Answer

**step1** Understanding the problem

The problem asks us to determine the slope of a straight line that connects two specific points: (3, 7) and (7, 3). The instructions explicitly state that we must use the slope formula and show all the steps in our calculation.

**step2** Identifying the coordinates of the points

We are provided with two points. To apply the slope formula, we first need to identify the x-coordinate and y-coordinate for each point.
Let's name the first point as Point 1 and the second point as Point 2.
For Point 1: (3, 7)
The first number, 3, is the x-coordinate (we can call it $$x_1$$).
The second number, 7, is the y-coordinate (we can call it $$y_1$$).
For Point 2: (7, 3)
The first number, 7, is the x-coordinate (we can call it $$x_2$$).
The second number, 3, is the y-coordinate (we can call it $$y_2$$).
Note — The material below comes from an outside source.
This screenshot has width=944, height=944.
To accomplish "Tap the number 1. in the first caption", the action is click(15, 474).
**step3** Recalling the slope formula

The slope of a line, often represented by the letter 'm', describes its steepness and direction. The standard formula for calculating the slope between two points $$(x_1, y_1)$$ and $$(x_2, y_2)$$ is given by the difference in the y-coordinates divided by the difference in the x-coordinates. This is also known as "rise over run":
$$m = \frac{y_2 - y_1}{x_2 - x_1}$$

**step4** Calculating the change in y-coordinates, or "rise"
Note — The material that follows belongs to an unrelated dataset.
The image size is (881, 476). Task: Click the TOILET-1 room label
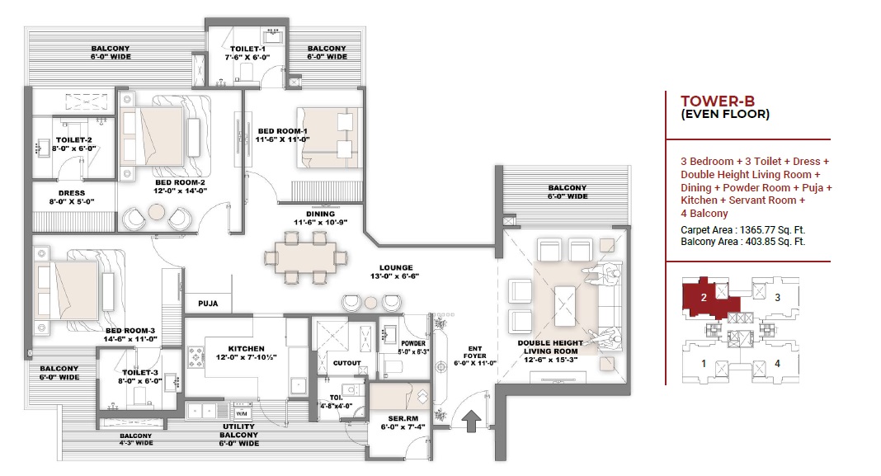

First, we find how much the y-coordinate changes from Point 1 to Point 2. This is called the "rise".
The y-coordinate of the second point ($$y_2$$) is 3.
The y-coordinate of the first point ($$y_1$$) is 7.
We calculate the difference:
Change in y = $$y_2 - y_1 = 3 - 7$$
$$3 - 7 = -4$$
So, the change in the y-coordinates is -4.

**step5** Calculating the change in x-coordinates, or "run"

Next, we find how much the x-coordinate changes from Point 1 to Point 2. This is called the "run".
The x-coordinate of the second point ($$x_2$$) is 7.
The x-coordinate of the first point ($$x_1$$) is 3.
We calculate the difference:
Change in x = $$x_2 - x_1 = 7 - 3$$
$$7 - 3 = 4$$
So, the change in the x-coordinates is 4.

**step6** Calculating the slope

Finally, we divide the change in y-coordinates (rise) by the change in x-coordinates (run) to find the slope (m).
Slope (m) = $$\frac{\text{Change in y}}{\text{Change in x}} = \frac{-4}{4}$$
When we divide -4 by 4, we get:
$$-4 \div 4 = -1$$
Therefore, the slope of the line passing through the points (3, 7) and (7, 3) is -1.